After reading todays recap, I am a bit unsure:

5) Q --- Would Riak handle an individual vnode failure the same way as
an entire node failure? (from grourk via #riak)

    A --- Yes. The request to that vnode would fail and will be routed
to the next available vnode

Is it really handled the same way? I don't believe handoff will occur. The R/W values still apply of course, but I think there will be one less replica of the keys that map to the failed vnode until the situation. I have delved quite a bit into the riak code, but if I really missed something I would be glad if someone could point me to the place where a vnode failure is detected. As far as I can see, the heavy lifting happens in riak_kv_util:try_cast/5 ( https://github.com/basho/riak_kv/blob/riak_kv-0.14.1/src/riak_kv_util.erl#L78), which only checks if the whole node is up.


On 24.03.2011 00:56, Nico Meyer wrote:
Hi Greg,

I don't think the vnodes will always die. I have seen some situations
(disk full, filesystem becoming read only due to device errors,
corrupted bitcask files after a mashine crash) where the vnode did not
crash, but the get and/or put requests returned errors.
Even if the process crashes, it will just be restarted, possibly over
and over again.
Also, the handoff logic only operates on the level of a whole node, not
individual vnodes, which makes monitoring and detecting disk failures
very important.

We were also thinking about how to use multiple disk per node.
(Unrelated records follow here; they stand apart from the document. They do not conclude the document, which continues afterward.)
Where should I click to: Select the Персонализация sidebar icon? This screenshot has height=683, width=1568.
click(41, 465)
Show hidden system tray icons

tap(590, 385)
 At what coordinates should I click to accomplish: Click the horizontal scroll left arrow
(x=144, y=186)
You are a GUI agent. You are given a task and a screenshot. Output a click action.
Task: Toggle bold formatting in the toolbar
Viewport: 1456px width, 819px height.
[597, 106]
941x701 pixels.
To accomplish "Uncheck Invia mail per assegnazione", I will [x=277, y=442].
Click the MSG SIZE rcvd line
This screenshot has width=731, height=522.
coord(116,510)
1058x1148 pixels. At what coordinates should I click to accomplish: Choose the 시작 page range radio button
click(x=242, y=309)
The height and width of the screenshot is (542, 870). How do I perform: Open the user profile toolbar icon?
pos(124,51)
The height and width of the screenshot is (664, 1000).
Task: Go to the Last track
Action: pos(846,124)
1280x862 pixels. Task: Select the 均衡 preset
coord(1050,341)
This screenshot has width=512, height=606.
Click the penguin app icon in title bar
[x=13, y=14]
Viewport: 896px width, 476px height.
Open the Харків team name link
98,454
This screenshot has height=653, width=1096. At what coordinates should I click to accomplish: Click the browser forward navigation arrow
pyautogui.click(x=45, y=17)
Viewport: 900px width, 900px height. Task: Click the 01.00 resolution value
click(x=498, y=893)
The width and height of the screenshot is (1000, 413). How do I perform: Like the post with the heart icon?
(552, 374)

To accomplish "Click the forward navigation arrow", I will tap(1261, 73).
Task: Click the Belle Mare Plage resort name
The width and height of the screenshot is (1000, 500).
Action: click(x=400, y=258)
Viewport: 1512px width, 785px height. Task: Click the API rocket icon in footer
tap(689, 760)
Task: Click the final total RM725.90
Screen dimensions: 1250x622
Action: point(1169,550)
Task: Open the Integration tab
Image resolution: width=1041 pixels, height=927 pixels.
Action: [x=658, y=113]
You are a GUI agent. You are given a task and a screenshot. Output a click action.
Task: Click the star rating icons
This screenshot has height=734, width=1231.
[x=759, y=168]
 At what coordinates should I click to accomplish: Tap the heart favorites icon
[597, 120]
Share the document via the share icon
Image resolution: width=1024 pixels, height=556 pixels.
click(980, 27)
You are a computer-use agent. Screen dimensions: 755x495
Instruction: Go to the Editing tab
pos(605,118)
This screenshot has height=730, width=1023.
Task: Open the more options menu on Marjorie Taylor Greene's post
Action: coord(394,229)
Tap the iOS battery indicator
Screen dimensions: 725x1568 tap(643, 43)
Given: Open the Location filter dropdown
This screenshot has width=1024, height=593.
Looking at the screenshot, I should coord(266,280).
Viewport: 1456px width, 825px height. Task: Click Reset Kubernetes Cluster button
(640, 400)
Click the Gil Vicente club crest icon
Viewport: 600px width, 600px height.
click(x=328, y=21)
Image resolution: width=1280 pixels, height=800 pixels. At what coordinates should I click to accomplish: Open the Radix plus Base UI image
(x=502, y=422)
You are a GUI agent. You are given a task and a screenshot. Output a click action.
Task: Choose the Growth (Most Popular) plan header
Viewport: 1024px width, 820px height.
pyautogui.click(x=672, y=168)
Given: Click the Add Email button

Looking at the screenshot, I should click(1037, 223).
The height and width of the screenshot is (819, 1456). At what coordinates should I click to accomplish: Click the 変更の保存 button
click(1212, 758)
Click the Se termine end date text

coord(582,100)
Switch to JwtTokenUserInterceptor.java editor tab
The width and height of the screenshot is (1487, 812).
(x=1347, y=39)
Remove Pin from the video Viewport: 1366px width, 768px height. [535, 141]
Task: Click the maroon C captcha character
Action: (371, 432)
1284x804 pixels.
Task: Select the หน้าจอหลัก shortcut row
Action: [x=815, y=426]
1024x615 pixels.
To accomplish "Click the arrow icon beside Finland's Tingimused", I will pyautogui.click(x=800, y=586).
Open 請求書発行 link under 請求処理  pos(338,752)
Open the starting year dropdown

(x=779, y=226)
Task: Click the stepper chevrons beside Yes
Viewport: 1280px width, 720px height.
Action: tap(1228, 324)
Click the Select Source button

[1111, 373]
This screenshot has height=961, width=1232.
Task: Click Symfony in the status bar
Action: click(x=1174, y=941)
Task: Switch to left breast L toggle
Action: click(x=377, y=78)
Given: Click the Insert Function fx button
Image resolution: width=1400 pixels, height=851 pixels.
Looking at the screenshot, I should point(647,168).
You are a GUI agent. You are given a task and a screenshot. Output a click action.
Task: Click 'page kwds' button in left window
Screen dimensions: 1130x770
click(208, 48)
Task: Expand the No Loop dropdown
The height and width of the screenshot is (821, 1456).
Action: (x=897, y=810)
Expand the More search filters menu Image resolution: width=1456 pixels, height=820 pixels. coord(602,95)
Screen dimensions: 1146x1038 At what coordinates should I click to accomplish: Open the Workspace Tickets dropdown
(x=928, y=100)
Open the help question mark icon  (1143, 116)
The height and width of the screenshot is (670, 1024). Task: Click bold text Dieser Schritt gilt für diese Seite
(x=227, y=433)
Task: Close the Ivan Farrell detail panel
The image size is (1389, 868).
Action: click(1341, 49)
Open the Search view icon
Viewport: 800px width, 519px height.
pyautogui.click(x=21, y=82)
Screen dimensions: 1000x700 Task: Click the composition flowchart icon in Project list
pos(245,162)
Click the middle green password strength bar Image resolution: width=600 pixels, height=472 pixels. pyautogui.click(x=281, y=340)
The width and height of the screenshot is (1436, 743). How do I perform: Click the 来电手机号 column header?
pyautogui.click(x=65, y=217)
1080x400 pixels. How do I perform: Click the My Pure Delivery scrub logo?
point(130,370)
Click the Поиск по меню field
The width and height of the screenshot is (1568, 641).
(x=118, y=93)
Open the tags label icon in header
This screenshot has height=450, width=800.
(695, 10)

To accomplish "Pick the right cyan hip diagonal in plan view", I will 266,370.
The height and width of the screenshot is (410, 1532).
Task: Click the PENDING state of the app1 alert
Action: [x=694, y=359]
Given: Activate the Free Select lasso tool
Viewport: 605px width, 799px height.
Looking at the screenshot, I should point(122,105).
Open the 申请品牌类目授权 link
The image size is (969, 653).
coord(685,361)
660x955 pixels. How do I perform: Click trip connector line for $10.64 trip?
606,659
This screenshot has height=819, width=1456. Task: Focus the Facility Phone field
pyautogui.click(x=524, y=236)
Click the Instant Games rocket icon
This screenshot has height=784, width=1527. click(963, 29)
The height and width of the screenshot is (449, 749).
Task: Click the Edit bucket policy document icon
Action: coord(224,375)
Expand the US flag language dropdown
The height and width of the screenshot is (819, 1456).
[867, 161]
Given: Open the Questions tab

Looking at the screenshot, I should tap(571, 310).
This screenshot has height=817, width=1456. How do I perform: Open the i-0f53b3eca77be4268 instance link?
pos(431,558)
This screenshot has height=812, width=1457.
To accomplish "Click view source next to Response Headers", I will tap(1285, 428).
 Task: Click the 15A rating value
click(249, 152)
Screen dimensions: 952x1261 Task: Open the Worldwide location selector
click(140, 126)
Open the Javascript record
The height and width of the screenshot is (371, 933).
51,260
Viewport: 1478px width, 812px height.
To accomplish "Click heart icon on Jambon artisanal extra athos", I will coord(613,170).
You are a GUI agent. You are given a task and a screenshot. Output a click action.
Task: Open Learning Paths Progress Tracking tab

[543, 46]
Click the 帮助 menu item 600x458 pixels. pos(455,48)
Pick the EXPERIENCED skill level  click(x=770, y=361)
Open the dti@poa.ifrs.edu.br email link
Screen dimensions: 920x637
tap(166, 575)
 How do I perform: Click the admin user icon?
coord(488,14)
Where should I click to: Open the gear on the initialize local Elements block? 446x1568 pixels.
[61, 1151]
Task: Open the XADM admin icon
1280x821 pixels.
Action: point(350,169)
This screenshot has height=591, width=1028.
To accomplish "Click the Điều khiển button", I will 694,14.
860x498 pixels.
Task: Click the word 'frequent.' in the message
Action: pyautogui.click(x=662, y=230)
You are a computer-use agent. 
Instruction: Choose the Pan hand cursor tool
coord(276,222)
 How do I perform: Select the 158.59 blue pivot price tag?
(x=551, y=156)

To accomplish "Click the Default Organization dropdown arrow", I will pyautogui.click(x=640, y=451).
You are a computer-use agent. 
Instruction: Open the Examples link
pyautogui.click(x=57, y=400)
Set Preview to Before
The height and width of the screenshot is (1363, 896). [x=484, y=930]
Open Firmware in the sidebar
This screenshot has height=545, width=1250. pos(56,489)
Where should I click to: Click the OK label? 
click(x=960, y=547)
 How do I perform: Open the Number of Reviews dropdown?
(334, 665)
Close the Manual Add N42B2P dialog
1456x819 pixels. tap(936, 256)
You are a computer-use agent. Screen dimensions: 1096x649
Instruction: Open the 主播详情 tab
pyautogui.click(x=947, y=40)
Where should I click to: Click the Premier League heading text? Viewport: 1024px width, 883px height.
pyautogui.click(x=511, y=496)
But its
not a very pressing problem for us, since we have a lot of relatively
small entries (~1000 bytes), so the RAM used by bitcask is a problem
long before we can even fill one disk.

Cheers,
Nico


On 23.03.2011 23:50, Greg Nelson wrote:
Hi Joe,

With a few hours of investigation today, your patch is looking
promising. Maybe you can give some more detail on what you did in your
experiments a few months ago?

What I did was set up a Ubuntu VM with three loopback file systems. Then
built Riak 0.14.1 with your patch, configured as you described to spread
across the three disks. I ran a single node, and it correctly spread
partitions across the disks.

I then corrupted the file system on one of the disks (by zeroing out the
loop device), and did some more GETs and PUTs against Riak. In the logs
it looks like the vnode processes that had bitcasks on that disk died,
as expected, and the other vnodes continued to operate.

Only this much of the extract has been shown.